Selected extract:
◆ ◆ ◆

It’s been a long time since the first Colin McRae Rally was released and while our latest iOS offering is based largely on Colin McRae Rally 2.0 it has benefited from technology implemented to many of our games since then – So what technical improvements have we made?
there’s no way that PS1 graphics could cut it these days on a Retina display
The Answer… A lot! The graphics use modern shader-based rendering and new textures – there’s no way that PS1 graphics could cut it these days, on a Retina display – but the 30 rally stages all come from Colin McRae Rally 2.0, with every corner, obstacle and surface transition faithfully positioned just where it was in the classic original rallies. Likewise the car bodies have more detail and extra graphical layers but the same vehicle models and engine specs from the classic Rally era, with four-wheel independent physics, four-wheel and rear-wheel drive, realistic dirt, collisions, car body and chassis deformation effects. You can smash off the car hoods, spoilers and other bits of the car, including windows and lights, which naturally affect the way car performs at the time and in later stages.
We’ve had the advantage of involving members of the team who worked on the original Colin McRae Rally console and PC games, and others in the company who have moved on to other projects like DIRT and GRID but still take a proprietorial interest in Colin McRae. This is an in-house development from Codemasters main Southam studio, not an externally-converted port.

◆ ◆ ◆

Data section:
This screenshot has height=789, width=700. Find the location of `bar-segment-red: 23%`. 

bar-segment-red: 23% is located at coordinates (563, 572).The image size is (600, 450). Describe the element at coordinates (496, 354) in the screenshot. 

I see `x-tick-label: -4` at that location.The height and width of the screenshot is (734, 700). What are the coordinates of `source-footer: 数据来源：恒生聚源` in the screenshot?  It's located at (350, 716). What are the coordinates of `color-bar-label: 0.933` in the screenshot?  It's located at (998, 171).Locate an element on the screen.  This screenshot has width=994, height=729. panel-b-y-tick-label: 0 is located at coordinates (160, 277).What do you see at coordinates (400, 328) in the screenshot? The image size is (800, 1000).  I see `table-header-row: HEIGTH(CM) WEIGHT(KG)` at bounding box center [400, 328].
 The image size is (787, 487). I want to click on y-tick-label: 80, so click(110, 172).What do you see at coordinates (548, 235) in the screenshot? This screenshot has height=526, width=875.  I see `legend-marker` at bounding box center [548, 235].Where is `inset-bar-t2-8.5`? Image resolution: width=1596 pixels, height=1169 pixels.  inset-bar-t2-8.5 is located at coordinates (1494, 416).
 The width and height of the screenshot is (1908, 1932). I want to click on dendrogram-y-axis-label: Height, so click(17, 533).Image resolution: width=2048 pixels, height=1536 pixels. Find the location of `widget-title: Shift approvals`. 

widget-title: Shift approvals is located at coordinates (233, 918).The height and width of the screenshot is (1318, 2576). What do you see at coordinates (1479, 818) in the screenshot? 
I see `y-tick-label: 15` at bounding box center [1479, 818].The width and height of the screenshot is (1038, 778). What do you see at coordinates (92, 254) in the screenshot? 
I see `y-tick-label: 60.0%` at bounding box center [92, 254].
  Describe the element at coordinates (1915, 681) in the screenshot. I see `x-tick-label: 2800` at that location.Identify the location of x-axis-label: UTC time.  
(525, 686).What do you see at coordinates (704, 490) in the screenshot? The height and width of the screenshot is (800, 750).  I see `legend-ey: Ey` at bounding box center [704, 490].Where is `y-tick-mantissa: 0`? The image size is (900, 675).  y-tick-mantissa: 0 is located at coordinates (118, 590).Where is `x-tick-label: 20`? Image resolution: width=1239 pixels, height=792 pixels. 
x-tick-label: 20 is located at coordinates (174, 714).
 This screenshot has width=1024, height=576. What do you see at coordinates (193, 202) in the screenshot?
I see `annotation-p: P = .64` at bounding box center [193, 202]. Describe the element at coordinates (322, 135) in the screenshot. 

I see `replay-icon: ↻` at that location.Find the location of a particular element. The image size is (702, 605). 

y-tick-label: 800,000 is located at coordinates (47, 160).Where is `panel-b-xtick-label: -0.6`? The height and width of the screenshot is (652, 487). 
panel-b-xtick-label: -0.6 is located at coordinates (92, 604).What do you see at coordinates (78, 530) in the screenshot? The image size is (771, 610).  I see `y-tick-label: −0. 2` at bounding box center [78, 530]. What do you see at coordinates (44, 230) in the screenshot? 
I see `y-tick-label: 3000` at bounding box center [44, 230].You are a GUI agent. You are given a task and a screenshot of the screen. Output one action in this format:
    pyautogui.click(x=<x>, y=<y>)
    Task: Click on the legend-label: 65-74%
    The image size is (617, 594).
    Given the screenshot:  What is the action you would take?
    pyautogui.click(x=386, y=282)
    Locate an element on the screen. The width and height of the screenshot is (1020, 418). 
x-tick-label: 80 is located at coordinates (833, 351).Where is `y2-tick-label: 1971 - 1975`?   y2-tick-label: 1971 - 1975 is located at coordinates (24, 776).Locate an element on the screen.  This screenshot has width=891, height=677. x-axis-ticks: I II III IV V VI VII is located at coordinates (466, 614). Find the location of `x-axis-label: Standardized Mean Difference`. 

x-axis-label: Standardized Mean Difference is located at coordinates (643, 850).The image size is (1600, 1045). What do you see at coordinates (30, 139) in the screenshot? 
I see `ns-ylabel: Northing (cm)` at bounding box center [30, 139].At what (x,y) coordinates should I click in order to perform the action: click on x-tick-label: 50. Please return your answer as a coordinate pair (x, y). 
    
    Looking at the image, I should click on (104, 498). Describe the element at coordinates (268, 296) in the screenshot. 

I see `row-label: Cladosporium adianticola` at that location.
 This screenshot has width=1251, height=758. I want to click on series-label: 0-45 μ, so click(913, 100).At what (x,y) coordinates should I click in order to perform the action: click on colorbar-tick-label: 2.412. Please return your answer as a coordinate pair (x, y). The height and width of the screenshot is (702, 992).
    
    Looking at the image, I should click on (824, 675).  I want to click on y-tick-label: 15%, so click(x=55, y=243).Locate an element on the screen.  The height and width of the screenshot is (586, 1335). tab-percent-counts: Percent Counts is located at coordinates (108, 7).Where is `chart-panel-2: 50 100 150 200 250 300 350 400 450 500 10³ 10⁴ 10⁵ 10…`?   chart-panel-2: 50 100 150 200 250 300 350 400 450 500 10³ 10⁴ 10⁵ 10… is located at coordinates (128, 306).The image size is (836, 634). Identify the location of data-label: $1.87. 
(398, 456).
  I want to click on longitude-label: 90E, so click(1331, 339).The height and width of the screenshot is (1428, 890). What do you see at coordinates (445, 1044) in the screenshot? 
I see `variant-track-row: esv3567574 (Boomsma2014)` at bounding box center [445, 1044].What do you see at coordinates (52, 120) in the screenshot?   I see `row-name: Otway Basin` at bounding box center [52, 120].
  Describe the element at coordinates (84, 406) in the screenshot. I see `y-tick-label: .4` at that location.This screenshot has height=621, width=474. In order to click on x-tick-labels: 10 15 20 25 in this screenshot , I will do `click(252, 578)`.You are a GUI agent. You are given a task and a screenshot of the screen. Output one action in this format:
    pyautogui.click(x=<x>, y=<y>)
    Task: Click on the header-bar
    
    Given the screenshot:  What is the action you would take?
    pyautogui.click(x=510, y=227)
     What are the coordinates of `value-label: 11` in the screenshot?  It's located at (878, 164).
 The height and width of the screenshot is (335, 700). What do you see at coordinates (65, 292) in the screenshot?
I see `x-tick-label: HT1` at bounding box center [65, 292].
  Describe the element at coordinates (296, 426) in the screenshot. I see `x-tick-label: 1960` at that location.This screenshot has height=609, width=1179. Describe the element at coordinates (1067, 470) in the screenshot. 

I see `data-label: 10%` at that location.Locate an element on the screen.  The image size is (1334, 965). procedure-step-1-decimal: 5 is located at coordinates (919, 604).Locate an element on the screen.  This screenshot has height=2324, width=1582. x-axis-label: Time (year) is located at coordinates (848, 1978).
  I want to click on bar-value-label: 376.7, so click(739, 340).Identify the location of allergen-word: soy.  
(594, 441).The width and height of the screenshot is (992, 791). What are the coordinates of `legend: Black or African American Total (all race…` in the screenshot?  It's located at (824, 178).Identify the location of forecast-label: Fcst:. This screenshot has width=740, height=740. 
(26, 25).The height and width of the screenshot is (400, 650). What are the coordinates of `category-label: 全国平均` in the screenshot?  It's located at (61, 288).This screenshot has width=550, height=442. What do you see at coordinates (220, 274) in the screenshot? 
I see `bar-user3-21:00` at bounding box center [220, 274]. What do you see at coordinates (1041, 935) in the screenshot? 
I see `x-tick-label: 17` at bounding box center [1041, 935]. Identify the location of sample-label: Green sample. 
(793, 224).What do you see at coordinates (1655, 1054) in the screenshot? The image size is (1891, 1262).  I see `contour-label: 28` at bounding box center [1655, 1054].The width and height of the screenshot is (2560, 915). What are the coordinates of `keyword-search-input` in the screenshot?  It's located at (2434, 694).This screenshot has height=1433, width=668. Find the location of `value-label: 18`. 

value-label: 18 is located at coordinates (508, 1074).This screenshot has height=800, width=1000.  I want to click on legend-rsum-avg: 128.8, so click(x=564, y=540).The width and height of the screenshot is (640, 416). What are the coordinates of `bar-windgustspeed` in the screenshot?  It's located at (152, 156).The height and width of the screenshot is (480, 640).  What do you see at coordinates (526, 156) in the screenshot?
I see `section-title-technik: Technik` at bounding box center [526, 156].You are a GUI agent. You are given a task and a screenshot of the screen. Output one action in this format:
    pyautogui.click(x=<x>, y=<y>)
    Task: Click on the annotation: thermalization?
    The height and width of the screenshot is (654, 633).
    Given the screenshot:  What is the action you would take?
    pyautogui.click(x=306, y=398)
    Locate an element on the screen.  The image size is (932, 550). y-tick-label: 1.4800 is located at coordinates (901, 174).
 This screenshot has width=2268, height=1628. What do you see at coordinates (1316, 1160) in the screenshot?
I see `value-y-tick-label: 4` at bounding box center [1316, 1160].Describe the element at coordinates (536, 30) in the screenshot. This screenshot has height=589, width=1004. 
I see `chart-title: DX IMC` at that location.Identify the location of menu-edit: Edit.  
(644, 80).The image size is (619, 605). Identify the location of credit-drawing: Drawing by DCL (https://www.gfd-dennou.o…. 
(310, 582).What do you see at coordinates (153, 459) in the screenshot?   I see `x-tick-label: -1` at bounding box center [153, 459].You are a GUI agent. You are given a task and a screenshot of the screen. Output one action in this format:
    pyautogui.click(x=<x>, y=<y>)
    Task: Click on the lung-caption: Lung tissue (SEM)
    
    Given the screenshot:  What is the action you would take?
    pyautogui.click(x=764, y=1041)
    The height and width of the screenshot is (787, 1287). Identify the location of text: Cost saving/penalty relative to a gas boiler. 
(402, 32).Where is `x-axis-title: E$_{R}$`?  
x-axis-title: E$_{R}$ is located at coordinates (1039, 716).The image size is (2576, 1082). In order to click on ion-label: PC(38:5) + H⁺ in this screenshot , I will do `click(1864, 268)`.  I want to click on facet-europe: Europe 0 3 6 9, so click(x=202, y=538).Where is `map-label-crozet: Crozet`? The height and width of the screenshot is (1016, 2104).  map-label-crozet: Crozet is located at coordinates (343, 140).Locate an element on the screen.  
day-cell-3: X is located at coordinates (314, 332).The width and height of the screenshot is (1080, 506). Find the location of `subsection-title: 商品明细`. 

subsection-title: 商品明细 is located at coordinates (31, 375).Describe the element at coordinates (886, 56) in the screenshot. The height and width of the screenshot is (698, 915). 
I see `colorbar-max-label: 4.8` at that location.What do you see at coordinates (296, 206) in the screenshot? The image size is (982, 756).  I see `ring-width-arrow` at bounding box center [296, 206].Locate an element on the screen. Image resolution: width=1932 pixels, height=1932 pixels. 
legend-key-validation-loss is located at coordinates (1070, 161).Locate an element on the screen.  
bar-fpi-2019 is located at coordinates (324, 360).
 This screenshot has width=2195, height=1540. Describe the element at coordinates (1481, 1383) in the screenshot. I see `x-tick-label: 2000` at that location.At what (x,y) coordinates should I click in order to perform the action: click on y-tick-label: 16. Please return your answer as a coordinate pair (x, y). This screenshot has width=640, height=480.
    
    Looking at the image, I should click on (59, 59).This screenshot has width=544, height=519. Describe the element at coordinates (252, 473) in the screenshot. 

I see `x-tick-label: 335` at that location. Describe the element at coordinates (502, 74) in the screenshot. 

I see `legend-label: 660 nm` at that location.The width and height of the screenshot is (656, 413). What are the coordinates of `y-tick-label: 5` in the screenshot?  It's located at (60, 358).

◆ ◆ ◆

Actions to take:
1/ Translate this sentence from the text on the iOS Colin McRae Rally into Spanish: "This is an in-house development from Codemasters main Southam studio, not an externally-converted port."
2/ According to the text on the iOS Colin McRae Rally, why were the game's graphics rebuilt with modern shader-based rendering and new textures?

Solved problems:
1/ Se trata de un desarrollo interno del estudio principal de Codemasters en Southam, no de una adaptación realizada externamente.

2/ The text says PS1 graphics could no longer hold up these days on a Retina display.